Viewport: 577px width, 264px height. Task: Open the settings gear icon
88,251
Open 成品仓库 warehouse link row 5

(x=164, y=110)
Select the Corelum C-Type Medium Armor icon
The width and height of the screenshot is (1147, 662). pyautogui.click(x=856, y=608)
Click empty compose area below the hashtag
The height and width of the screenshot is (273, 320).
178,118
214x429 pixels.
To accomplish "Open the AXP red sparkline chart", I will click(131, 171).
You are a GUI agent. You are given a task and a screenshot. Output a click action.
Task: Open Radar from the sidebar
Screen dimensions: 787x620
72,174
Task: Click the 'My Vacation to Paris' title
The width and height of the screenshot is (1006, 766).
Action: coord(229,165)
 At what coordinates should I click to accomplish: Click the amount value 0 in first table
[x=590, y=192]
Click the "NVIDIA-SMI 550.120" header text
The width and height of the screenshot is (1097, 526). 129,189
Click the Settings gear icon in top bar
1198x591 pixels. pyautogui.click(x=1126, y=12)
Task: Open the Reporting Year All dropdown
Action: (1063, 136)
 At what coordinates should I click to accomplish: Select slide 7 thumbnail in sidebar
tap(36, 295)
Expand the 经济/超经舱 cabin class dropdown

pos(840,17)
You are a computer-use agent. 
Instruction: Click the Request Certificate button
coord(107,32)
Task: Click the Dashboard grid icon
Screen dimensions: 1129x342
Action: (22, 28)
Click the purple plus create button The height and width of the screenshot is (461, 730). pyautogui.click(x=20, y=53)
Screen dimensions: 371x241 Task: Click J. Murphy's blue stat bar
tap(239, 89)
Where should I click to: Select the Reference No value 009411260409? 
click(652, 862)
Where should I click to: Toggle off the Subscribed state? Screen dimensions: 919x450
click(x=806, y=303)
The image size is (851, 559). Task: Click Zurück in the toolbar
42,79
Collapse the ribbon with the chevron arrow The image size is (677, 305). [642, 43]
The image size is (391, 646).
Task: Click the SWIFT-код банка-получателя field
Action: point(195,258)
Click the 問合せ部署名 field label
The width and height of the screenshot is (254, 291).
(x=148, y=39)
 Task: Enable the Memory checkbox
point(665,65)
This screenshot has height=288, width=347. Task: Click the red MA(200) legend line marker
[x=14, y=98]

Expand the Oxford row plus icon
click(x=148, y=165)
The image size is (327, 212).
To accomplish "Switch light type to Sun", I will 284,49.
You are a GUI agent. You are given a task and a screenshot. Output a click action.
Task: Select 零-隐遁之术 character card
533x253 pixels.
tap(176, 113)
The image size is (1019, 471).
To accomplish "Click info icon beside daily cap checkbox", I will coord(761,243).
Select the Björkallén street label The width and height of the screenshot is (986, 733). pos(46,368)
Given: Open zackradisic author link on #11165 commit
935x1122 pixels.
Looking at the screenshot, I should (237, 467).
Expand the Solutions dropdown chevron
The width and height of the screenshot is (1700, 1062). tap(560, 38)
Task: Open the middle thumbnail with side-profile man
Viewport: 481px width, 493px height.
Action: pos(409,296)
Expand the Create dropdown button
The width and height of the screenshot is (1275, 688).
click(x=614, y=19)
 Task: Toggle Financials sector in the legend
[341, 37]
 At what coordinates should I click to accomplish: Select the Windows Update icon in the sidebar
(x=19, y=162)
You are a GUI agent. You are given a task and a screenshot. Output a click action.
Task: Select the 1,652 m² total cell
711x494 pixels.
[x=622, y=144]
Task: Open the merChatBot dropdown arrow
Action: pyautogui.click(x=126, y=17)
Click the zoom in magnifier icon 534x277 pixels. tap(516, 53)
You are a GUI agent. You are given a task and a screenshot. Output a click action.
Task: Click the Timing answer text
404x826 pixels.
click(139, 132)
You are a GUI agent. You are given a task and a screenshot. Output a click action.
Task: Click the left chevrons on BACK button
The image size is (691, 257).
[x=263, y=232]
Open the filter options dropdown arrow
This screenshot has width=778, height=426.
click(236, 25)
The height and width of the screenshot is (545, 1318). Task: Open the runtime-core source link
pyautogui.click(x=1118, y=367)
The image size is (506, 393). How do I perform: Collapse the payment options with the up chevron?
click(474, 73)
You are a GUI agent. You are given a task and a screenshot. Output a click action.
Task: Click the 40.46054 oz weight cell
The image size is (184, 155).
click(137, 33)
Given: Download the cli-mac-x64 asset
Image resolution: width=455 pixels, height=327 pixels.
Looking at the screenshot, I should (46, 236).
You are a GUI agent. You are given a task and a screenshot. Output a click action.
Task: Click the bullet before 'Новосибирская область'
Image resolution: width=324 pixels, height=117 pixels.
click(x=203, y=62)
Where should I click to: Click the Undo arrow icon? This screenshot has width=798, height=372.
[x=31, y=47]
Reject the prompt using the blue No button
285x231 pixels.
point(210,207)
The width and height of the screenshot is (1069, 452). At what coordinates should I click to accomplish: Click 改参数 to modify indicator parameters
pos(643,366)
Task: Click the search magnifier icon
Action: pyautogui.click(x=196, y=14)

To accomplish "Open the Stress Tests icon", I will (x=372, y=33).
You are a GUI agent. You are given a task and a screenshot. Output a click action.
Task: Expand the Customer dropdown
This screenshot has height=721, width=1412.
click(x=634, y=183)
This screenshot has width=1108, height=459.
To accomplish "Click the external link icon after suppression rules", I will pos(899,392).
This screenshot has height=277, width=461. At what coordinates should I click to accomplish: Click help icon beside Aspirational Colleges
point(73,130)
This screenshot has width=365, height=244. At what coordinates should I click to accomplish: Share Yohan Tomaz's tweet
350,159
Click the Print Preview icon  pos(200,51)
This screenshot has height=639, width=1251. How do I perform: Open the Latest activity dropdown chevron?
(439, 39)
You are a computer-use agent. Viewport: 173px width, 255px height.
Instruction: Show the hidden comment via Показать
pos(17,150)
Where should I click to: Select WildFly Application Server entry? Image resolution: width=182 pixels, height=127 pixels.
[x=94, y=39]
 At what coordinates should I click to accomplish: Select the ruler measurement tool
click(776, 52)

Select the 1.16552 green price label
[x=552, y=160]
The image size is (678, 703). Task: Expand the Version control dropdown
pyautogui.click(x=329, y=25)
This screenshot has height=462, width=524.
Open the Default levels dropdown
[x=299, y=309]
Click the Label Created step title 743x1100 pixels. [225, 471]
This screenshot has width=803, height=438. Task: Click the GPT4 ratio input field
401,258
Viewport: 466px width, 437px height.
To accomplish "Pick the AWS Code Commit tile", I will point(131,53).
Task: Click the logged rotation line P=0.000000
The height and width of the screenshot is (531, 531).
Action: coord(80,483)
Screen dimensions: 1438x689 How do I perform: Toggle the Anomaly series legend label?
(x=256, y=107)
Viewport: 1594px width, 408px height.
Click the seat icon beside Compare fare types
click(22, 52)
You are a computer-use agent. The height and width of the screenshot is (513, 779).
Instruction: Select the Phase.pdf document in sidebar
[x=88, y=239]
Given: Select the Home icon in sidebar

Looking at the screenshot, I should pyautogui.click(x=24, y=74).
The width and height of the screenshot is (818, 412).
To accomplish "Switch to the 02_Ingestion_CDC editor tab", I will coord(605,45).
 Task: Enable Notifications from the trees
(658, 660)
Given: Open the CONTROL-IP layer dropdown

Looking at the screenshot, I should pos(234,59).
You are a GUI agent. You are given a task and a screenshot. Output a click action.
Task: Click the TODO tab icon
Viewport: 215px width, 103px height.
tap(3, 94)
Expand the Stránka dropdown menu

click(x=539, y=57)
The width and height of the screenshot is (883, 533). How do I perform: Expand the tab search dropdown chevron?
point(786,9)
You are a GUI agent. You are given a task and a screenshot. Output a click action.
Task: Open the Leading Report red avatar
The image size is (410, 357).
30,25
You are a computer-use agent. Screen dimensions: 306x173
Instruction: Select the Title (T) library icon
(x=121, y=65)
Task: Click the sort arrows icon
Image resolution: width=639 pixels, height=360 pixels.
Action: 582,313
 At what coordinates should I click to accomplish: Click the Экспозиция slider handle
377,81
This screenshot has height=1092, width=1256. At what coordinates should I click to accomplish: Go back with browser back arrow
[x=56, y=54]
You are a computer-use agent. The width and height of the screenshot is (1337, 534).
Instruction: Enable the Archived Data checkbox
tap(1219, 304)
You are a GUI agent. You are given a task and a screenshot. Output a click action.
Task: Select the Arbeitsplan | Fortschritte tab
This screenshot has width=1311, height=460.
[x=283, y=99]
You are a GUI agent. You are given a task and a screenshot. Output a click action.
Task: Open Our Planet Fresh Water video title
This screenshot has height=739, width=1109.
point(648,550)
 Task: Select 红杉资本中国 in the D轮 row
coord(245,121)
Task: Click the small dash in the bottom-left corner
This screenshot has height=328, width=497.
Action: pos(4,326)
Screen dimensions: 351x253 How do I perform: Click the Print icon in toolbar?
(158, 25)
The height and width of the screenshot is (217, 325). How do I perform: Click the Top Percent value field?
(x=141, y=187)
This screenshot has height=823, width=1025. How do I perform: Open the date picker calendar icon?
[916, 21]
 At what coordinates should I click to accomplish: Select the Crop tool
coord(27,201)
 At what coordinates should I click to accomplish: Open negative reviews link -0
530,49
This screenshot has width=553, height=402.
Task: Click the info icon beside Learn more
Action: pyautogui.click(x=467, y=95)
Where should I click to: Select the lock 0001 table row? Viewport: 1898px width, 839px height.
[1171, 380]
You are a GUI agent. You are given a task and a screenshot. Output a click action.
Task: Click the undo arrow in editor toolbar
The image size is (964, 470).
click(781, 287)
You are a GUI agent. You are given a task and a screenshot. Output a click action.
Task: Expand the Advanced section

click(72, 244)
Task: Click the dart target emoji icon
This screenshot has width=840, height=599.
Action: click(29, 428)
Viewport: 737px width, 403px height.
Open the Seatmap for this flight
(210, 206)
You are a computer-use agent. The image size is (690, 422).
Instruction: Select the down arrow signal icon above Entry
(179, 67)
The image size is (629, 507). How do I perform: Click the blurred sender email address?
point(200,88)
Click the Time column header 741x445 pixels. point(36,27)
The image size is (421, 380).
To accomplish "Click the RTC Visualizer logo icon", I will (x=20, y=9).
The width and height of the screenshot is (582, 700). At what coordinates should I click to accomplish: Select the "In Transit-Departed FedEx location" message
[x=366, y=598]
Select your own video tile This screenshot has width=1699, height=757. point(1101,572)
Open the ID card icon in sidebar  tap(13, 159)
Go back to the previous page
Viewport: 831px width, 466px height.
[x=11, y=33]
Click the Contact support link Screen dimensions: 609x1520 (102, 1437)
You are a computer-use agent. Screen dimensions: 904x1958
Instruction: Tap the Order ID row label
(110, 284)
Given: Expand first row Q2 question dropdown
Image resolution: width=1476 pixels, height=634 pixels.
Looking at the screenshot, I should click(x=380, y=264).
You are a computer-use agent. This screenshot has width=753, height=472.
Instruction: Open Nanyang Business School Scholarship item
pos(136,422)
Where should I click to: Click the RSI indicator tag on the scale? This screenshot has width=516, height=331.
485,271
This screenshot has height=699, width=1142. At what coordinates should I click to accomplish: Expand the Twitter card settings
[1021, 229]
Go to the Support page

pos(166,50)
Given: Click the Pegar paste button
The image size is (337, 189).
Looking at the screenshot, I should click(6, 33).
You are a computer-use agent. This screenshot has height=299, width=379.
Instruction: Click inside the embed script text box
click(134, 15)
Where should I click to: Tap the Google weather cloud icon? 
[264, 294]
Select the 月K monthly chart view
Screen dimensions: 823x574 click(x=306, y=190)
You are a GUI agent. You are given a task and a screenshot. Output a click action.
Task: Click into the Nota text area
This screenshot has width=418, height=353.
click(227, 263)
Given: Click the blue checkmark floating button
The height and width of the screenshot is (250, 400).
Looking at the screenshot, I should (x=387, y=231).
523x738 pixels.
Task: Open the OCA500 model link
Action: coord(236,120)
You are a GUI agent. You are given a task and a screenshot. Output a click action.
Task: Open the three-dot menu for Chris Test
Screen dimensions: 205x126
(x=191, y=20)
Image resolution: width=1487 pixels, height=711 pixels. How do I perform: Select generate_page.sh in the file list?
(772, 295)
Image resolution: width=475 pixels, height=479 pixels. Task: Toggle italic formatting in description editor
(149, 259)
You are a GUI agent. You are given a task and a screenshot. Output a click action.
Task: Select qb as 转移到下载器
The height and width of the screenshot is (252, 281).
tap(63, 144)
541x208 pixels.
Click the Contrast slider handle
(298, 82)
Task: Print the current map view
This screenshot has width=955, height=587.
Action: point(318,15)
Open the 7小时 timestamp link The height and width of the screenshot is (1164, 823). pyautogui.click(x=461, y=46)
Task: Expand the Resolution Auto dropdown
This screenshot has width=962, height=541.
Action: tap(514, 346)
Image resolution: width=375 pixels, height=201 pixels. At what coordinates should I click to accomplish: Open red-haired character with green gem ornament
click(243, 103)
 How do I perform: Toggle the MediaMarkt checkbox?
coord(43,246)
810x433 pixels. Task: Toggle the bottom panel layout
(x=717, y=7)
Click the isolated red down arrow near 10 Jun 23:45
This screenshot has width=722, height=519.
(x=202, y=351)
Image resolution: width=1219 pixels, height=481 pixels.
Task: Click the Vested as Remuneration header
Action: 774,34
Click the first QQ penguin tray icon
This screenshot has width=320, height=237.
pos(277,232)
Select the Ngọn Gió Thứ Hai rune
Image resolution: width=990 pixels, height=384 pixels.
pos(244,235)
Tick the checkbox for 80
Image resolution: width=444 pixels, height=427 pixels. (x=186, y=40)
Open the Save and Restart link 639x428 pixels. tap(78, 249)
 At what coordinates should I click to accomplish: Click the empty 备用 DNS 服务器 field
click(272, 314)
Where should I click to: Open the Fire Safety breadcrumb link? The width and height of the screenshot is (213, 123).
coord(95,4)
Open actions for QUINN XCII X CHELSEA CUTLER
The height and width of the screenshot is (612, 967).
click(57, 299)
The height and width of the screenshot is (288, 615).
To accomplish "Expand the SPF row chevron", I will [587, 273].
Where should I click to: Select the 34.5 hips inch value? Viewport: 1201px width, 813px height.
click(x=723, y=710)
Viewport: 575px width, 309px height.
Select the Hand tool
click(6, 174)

== What you will do ==
Your task for the entries above: copy exactly the span starting with the line with "Task: Click the 'My Vacation to Paris' title" and going on through the line with "Task: Select 零-隐遁之术 character card", both lines included, and nothing else.

== Exercise response ==
Task: Click the 'My Vacation to Paris' title
The width and height of the screenshot is (1006, 766).
Action: coord(229,165)
 At what coordinates should I click to accomplish: Click the amount value 0 in first table
[x=590, y=192]
Click the "NVIDIA-SMI 550.120" header text
The width and height of the screenshot is (1097, 526). 129,189
Click the Settings gear icon in top bar
1198x591 pixels. pyautogui.click(x=1126, y=12)
Task: Open the Reporting Year All dropdown
Action: (1063, 136)
 At what coordinates should I click to accomplish: Select slide 7 thumbnail in sidebar
tap(36, 295)
Expand the 经济/超经舱 cabin class dropdown

pos(840,17)
You are a computer-use agent. 
Instruction: Click the Request Certificate button
coord(107,32)
Task: Click the Dashboard grid icon
Screen dimensions: 1129x342
Action: (22, 28)
Click the purple plus create button The height and width of the screenshot is (461, 730). pyautogui.click(x=20, y=53)
Screen dimensions: 371x241 Task: Click J. Murphy's blue stat bar
tap(239, 89)
Where should I click to: Select the Reference No value 009411260409? 
click(652, 862)
Where should I click to: Toggle off the Subscribed state? Screen dimensions: 919x450
click(x=806, y=303)
The image size is (851, 559). Task: Click Zurück in the toolbar
42,79
Collapse the ribbon with the chevron arrow The image size is (677, 305). [642, 43]
The image size is (391, 646).
Task: Click the SWIFT-код банка-получателя field
Action: point(195,258)
Click the 問合せ部署名 field label
The width and height of the screenshot is (254, 291).
(x=148, y=39)
 Task: Enable the Memory checkbox
point(665,65)
This screenshot has height=288, width=347. Task: Click the red MA(200) legend line marker
[x=14, y=98]

Expand the Oxford row plus icon
click(x=148, y=165)
The image size is (327, 212).
To accomplish "Switch light type to Sun", I will 284,49.
You are a GUI agent. You are given a task and a screenshot. Output a click action.
Task: Select 零-隐遁之术 character card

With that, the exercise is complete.